===== Input data =====

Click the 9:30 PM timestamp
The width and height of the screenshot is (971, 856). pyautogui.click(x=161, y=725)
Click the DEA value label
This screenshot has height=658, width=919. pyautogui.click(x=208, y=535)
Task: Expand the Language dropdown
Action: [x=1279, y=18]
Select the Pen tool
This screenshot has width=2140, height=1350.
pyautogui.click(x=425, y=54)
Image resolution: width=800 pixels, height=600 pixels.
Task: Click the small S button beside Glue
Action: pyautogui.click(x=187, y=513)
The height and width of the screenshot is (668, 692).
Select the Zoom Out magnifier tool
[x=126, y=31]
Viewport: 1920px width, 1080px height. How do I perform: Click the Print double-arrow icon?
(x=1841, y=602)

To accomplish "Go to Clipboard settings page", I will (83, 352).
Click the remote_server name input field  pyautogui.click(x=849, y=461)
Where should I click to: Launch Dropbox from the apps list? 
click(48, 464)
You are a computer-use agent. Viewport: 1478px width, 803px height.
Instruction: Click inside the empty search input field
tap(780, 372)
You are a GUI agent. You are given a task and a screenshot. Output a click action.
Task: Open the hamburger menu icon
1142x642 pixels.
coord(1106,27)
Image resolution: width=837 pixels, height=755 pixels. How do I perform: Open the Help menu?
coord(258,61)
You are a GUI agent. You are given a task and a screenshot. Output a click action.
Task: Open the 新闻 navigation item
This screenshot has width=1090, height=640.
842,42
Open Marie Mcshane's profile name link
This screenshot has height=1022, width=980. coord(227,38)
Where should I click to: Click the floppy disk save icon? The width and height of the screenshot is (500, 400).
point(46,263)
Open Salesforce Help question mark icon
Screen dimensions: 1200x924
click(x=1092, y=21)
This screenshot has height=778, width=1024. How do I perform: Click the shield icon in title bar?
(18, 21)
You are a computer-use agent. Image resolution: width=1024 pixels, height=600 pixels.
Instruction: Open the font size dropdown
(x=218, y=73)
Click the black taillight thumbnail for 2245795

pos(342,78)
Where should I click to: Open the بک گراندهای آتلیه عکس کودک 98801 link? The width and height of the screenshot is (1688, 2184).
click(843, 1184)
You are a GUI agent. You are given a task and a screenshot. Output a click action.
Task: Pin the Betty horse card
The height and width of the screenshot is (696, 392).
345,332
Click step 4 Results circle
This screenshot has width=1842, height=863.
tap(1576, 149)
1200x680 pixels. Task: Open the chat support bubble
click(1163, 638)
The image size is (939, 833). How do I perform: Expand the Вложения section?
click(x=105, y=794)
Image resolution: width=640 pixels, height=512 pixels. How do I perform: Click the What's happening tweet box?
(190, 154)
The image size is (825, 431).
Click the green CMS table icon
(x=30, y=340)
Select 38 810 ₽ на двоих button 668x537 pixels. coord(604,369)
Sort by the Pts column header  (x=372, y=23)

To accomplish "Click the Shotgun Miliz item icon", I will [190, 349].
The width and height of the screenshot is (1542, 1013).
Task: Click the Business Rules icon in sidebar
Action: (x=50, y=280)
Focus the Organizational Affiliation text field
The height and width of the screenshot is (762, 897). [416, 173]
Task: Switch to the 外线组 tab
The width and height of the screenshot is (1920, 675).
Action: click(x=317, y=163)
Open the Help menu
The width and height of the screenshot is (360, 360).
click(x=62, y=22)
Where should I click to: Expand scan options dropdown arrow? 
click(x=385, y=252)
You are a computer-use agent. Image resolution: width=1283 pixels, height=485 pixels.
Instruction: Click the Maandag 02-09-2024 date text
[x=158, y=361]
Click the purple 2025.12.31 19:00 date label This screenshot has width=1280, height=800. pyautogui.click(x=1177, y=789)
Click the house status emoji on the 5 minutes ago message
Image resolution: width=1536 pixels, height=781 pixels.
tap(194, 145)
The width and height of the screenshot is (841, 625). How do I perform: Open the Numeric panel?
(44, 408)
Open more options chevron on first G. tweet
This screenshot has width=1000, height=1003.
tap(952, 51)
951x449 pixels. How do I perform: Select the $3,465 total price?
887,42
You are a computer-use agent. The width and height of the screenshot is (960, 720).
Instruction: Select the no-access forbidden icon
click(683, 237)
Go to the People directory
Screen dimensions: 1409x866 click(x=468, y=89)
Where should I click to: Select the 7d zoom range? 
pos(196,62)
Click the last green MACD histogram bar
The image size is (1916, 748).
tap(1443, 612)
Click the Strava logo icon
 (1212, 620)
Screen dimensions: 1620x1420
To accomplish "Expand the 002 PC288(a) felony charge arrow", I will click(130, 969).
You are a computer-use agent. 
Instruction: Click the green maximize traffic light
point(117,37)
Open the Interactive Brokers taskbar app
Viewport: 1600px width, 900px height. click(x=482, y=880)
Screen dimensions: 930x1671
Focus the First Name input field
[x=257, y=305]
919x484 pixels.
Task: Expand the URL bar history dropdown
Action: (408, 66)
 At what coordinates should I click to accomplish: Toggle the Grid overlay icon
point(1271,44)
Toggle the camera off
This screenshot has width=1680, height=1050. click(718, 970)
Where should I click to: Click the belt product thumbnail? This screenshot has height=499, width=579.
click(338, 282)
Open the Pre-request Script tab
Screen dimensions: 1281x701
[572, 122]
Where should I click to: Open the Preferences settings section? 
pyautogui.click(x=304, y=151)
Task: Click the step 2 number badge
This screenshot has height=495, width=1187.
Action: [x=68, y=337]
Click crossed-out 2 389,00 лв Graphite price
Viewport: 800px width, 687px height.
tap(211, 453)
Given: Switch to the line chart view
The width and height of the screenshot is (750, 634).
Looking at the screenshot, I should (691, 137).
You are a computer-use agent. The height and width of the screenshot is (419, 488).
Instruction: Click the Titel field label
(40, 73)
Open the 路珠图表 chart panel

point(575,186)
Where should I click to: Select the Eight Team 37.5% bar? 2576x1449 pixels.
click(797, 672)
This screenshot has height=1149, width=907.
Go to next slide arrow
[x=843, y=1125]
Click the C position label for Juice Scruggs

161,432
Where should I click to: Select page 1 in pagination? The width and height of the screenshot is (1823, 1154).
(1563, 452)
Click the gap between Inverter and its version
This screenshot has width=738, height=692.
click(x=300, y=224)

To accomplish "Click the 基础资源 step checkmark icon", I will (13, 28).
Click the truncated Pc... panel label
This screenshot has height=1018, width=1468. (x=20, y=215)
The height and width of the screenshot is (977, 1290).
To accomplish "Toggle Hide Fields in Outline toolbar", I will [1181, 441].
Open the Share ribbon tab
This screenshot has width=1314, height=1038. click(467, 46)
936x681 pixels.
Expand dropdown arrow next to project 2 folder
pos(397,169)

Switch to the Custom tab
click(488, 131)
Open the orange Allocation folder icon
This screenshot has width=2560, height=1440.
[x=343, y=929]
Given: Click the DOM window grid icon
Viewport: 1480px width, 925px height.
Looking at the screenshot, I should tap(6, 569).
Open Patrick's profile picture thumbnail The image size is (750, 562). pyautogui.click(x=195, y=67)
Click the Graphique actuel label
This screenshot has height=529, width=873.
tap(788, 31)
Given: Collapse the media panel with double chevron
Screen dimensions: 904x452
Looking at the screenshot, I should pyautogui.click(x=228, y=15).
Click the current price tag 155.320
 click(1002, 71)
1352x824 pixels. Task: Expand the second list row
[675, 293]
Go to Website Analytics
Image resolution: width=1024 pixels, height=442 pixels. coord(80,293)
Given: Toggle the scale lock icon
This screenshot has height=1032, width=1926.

=====

__Action item__. Extract exactly and only the lines above from the line containing "Instruction: Click the Titel field label" through the line containing "This screenshot has height=1149, width=907.", both end lines included.

__Written response__.
Instruction: Click the Titel field label
(40, 73)
Open the 路珠图表 chart panel

point(575,186)
Where should I click to: Select the Eight Team 37.5% bar? 2576x1449 pixels.
click(797, 672)
This screenshot has height=1149, width=907.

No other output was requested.